Ceci dit, ce qui me surprend le plus dans votre choix tient beaucoup à mon ressenti de notre contexte actuel – et c’est peut-être cet aspect très personnel qui m’a conduite à rédiger cette critique sous la forme d’une lettre. Il est aujourd’hui indéniable que "le féminisme" (je mets le mot entre guillemets, car on a bien à faire à des féminismes) connaît une vigueur nouvelle. Au-delà du mouvement #MeToo, l’exemple de nos camarades hispanophones (Ni Una Menos) traduit pour moi toute la puissance de cet élan. Vis-à-vis la troisième vague, ce mouvement contemporain semble plus militant que théorique – heureusement, car ce n’est pas la théorie (en tout cas une théorie dissociée de l’action et du monde dans lequel nous vivons) qui va nous assurer les victoires politiques dont nous avons besoin.

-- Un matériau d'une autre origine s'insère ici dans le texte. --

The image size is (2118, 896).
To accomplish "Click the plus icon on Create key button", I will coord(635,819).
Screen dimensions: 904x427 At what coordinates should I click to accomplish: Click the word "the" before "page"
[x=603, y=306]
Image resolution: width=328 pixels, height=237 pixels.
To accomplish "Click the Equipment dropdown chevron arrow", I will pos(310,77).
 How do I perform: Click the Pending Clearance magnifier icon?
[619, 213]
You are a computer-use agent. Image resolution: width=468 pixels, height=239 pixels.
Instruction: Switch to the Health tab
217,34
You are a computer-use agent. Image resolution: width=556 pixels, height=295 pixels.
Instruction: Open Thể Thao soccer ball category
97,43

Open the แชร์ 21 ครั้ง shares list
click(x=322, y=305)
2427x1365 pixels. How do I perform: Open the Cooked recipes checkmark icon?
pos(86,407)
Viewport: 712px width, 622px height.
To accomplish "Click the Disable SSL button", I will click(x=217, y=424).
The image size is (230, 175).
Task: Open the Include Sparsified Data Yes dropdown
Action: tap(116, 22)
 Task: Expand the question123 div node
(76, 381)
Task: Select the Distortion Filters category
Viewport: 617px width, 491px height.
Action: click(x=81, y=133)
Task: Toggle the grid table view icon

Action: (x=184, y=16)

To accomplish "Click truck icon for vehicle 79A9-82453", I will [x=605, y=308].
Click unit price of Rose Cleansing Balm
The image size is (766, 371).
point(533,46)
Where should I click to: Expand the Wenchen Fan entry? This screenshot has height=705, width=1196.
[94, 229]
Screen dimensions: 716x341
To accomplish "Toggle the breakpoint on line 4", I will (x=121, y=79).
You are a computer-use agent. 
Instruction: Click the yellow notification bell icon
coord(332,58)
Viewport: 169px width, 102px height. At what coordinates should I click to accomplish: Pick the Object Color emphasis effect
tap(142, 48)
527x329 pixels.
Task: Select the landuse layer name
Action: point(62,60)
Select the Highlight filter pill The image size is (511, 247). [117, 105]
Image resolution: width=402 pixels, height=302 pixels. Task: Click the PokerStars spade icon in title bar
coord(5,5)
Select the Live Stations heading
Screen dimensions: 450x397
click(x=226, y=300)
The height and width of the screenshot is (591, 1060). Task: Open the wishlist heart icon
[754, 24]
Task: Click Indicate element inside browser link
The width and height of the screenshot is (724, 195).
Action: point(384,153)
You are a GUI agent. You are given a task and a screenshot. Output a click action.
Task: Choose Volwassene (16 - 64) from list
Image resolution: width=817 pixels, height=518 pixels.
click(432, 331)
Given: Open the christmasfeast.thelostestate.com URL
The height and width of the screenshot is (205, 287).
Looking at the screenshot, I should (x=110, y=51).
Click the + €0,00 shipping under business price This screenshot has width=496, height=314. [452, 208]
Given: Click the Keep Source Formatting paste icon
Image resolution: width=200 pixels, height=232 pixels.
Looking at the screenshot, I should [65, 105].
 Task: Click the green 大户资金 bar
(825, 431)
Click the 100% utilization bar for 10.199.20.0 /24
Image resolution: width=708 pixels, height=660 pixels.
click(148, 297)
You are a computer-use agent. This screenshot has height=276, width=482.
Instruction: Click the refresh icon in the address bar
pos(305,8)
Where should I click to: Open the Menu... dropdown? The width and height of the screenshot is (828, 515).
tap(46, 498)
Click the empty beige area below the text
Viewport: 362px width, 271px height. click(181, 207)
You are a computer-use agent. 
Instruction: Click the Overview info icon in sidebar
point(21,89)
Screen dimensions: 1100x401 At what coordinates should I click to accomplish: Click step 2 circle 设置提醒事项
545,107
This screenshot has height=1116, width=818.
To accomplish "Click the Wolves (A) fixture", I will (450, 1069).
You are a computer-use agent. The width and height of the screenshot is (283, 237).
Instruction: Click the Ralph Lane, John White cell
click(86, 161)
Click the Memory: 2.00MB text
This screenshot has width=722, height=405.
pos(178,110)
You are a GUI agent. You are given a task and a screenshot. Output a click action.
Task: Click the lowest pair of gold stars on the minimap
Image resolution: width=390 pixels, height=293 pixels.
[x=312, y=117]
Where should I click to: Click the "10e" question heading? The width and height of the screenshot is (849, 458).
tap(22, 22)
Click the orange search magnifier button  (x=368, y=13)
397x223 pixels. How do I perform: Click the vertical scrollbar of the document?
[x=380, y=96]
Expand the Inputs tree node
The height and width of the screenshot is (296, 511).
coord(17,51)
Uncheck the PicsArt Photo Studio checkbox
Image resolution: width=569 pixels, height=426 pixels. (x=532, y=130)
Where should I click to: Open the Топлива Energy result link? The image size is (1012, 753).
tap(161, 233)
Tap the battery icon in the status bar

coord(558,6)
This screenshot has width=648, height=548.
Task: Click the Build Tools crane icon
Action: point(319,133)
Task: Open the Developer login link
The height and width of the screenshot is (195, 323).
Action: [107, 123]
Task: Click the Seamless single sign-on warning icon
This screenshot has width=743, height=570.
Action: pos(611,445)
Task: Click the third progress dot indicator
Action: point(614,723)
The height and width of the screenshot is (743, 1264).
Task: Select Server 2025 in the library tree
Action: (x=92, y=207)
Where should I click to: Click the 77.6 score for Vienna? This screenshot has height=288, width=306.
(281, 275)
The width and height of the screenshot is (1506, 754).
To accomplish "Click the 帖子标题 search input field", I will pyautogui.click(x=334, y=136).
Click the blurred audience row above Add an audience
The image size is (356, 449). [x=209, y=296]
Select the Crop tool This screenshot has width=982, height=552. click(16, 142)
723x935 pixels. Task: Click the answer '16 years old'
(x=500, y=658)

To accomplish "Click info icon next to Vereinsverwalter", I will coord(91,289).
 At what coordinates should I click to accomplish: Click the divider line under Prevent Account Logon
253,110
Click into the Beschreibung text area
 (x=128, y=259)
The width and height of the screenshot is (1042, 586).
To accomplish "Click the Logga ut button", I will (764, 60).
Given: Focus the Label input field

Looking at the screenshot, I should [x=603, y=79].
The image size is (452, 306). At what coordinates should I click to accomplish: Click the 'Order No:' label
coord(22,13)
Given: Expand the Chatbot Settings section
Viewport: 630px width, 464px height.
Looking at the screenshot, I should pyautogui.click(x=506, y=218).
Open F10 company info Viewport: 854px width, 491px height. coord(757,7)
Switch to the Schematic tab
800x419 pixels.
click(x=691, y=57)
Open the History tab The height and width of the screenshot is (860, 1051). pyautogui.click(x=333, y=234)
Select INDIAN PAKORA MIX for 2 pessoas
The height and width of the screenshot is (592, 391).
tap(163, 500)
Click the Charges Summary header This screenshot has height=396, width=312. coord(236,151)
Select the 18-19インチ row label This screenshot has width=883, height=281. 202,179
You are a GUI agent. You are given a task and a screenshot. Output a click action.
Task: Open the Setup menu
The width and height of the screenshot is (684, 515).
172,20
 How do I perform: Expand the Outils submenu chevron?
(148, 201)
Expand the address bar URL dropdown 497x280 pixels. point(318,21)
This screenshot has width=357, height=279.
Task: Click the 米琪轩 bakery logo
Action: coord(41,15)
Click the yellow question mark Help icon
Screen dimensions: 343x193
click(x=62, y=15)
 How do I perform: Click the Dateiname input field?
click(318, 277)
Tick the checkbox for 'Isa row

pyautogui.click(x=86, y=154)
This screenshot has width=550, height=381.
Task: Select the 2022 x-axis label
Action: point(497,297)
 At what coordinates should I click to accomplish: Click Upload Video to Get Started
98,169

Face à cette marée qui monte, des résistances se mettent en place et des difficultés plus ou moins nouvelles se profilent dans l’horizon. L’une d’elles concerne l’émergence d’un "féminisme d’extrême droite" (un oxymore) ; une autre tient à la façon dont le féminisme se prête à des prises de positions ouvertement transphobes. Vous écrivez (à mon avis naïvement) que "nous vivons dans une époque queer, fluide et trans" (p.13) : or, malheureusement, les droits des femmes et de la communauté LGBTQ reculent dans le monde. Il n’y a pas qu’au Brésil, où des militants bolsonaristes ont brûlé une effigie de Judith Butler fin 2017, qu’on appelle à envoyer "Les sorcières au bûcher". Désormais, on peut l’entendre dans les rues de Paris. Ce n’est qu’un fait-divers parmi tant d’autres, mais nous nous devons d’être vigilantes. C’est pourquoi, stratégiquement, dans ce contexte, votre choix du qualificatif "féminin" me laisse perplexe. Comme le note toujours Émilie Notéris, il serait préférable de parler de "regards des femmes" ou, mieux encore, de "regard féministe". De mon côté, je pense que les réflexions sur l’oppositional gaze de bell hooks, que vous évoquez à bon droit dans la conclusion de votre travail, pourraient encore nous venir en aide. Nous n’avons pas accordé à cet essai l’importance qu’il pourrait avoir, y compris comme moteur potentiel de nouvelles réflexions.

Lors d’une année universitaire fortement perturbée par la mobilisation contre la réforme des retraites et la LPPR, mais aussi par la "crise sanitaire" sans précédents que nous traversons, j’ai pu, malgré tout, discuter de votre livre et des différentes questions qu’il suscite avec des étudiantes et des étudiants passionné.e.s. Je continuerai de le faire, car l’essentiel, c’est de faire avancer les débats. Cette lettre, que je vous adresse aujourd’hui, est donc aussi pour elles et pour eux.